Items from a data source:
○ ○ ○

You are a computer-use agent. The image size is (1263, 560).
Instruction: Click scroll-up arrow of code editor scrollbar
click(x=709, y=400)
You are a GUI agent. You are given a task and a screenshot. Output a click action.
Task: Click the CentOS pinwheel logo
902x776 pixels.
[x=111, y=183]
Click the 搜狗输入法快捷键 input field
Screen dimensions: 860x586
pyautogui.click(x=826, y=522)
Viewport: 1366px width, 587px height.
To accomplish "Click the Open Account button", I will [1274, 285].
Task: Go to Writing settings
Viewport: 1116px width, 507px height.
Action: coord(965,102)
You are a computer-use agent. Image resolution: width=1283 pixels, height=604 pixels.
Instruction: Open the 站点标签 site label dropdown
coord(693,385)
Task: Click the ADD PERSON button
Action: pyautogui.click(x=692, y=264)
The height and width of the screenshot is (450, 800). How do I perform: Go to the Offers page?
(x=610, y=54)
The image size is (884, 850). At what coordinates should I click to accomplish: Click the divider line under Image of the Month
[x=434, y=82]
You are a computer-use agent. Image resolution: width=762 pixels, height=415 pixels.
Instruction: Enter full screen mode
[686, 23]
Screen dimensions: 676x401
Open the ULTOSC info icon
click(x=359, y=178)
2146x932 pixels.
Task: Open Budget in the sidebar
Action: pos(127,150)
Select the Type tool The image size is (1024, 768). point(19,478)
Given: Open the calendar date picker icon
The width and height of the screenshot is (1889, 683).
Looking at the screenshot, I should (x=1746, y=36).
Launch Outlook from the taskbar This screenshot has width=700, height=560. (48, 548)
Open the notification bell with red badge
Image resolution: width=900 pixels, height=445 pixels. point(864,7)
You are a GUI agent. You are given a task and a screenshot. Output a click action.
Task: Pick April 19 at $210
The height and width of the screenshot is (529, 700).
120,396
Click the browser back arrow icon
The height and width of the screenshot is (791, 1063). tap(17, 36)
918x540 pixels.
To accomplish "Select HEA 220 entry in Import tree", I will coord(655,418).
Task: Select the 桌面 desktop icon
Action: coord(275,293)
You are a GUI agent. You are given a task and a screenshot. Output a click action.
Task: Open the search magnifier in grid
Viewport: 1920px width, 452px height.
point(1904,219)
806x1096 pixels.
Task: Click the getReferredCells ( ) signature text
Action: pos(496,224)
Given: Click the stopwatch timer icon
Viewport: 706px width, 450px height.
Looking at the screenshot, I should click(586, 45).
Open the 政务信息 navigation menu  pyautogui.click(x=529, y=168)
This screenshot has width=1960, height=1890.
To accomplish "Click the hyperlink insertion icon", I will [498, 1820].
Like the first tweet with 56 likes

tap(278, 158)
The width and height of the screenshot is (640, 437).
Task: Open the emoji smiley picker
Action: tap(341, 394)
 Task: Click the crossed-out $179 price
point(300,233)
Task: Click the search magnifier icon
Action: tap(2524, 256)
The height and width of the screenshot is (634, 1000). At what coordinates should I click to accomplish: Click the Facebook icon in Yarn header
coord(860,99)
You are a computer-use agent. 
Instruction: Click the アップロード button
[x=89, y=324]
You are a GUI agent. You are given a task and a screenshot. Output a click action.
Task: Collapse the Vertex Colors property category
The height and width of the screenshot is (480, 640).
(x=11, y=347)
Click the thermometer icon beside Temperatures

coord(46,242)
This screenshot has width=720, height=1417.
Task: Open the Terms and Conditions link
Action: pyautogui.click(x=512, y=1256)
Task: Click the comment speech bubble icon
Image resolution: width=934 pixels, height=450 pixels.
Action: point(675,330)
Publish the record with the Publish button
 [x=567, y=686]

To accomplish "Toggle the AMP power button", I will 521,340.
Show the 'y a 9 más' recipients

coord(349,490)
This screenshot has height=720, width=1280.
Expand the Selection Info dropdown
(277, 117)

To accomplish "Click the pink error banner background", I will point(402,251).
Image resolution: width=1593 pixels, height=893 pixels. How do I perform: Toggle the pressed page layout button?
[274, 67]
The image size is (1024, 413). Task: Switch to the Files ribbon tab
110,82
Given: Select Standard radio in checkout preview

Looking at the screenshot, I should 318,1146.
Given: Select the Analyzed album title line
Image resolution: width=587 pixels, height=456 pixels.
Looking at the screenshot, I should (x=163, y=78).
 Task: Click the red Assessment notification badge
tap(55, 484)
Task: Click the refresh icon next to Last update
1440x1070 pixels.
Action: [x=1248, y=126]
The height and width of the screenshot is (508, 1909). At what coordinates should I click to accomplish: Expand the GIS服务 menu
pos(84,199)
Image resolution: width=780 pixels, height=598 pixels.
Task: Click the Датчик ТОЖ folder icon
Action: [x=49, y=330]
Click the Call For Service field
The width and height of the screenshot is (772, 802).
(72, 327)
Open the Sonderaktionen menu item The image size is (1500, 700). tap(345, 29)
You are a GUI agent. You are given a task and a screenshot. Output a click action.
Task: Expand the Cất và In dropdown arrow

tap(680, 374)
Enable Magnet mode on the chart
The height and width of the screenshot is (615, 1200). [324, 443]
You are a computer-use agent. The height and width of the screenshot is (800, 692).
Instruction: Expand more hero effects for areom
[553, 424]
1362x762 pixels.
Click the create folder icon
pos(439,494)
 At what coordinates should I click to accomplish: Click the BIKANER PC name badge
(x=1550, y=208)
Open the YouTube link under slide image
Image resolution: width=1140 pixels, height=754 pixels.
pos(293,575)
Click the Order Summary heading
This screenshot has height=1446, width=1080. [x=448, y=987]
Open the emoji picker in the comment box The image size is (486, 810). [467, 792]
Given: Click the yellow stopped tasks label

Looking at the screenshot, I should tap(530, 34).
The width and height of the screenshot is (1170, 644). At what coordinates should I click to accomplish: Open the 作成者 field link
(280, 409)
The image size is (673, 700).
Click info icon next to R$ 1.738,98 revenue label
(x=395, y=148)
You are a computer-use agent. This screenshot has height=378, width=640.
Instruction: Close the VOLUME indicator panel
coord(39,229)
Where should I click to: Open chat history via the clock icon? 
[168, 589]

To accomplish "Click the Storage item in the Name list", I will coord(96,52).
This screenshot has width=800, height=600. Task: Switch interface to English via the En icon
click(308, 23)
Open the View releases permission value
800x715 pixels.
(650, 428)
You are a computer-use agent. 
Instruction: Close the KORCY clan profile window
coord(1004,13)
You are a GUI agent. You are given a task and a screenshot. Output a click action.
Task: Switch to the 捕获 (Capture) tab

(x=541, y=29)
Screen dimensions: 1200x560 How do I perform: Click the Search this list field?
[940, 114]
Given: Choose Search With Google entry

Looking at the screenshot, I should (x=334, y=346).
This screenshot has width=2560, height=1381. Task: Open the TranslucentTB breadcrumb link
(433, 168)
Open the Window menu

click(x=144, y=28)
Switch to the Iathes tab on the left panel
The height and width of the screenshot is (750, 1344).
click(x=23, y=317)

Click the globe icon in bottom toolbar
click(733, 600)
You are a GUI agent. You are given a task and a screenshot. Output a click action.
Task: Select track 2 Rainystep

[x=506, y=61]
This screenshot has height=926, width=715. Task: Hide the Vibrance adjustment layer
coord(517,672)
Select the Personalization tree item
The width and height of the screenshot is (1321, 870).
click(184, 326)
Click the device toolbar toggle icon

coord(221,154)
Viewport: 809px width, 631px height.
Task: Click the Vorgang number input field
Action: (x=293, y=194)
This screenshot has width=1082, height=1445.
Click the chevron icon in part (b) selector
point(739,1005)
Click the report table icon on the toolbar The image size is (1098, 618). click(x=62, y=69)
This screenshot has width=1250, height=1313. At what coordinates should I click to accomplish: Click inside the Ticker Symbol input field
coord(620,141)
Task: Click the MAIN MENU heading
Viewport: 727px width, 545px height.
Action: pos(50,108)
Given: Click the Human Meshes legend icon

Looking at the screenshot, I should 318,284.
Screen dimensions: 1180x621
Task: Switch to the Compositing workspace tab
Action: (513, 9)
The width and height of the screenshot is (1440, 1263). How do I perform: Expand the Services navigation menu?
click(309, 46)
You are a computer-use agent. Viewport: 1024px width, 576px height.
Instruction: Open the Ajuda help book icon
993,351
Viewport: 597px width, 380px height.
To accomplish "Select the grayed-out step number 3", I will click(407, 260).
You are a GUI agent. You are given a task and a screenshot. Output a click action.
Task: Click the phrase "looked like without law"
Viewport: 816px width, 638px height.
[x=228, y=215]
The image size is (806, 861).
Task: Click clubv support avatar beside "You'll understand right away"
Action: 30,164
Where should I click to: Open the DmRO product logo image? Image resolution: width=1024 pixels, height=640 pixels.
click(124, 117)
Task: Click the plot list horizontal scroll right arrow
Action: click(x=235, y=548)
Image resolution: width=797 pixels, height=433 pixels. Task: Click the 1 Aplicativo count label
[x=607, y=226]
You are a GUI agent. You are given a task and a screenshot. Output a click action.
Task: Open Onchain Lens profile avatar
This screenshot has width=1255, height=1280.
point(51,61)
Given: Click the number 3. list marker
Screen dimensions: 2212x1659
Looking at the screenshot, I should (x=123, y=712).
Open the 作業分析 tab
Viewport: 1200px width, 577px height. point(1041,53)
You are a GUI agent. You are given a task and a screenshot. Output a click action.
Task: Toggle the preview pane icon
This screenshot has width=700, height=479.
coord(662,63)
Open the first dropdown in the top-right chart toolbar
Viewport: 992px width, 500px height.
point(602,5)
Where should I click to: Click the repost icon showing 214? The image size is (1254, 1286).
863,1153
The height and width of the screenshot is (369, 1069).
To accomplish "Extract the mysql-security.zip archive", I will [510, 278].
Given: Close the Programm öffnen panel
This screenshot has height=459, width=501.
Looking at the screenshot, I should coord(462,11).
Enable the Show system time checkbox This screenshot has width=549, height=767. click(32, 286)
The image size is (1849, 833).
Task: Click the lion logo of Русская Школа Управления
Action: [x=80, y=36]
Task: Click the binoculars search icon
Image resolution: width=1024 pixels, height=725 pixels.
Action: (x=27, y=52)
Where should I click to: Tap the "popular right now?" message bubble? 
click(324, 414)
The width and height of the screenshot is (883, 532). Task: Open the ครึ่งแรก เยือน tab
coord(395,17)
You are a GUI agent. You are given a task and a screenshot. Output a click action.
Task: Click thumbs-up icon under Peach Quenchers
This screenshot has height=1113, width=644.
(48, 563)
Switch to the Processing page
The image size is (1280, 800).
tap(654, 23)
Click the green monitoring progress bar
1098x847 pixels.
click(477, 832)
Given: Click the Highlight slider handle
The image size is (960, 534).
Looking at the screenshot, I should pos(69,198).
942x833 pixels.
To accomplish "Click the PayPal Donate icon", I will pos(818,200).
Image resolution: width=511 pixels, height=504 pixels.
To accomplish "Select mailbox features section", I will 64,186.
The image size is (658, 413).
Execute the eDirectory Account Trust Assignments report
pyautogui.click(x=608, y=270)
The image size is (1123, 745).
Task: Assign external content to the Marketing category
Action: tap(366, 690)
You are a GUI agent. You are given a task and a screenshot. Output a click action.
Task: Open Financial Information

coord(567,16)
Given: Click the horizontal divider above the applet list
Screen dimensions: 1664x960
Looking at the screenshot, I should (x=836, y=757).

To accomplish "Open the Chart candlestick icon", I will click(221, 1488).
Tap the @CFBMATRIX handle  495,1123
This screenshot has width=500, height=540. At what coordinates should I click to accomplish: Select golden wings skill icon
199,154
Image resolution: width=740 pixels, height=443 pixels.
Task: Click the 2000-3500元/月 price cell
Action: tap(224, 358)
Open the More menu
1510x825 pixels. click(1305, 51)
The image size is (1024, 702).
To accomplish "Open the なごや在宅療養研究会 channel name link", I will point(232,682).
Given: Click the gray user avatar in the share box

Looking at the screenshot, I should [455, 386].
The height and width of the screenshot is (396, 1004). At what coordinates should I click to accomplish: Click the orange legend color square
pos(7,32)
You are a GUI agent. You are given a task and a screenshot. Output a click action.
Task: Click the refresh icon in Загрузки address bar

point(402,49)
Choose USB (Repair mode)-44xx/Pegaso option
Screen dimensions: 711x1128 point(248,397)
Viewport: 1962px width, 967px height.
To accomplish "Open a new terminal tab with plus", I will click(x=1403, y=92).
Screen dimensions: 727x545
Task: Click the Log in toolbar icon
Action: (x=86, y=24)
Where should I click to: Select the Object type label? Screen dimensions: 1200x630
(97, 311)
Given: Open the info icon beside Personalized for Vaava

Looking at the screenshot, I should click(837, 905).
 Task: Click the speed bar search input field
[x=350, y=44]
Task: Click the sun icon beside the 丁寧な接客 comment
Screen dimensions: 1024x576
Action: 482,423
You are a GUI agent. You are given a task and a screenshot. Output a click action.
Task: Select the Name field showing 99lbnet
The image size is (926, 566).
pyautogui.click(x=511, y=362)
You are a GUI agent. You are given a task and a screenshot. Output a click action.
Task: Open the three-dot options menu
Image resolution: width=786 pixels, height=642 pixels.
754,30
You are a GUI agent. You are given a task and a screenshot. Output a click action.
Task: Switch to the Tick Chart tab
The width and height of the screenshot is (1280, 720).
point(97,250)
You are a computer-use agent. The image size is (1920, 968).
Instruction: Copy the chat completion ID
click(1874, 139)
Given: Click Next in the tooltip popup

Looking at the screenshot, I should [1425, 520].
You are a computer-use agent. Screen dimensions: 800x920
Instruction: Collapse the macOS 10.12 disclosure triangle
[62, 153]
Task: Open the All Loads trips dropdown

○ ○ ○

* _Exercise prompt_
Above are some lines. Repeat exactly, and only, those from the line that has "This screenshot has height=1113, width=644." through the line that has "Image resolution: width=511".

* _Reply to the task_
This screenshot has height=1113, width=644.
(48, 563)
Switch to the Processing page
The image size is (1280, 800).
tap(654, 23)
Click the green monitoring progress bar
1098x847 pixels.
click(477, 832)
Given: Click the Highlight slider handle
The image size is (960, 534).
Looking at the screenshot, I should pos(69,198).
942x833 pixels.
To accomplish "Click the PayPal Donate icon", I will pos(818,200).
Image resolution: width=511 pixels, height=504 pixels.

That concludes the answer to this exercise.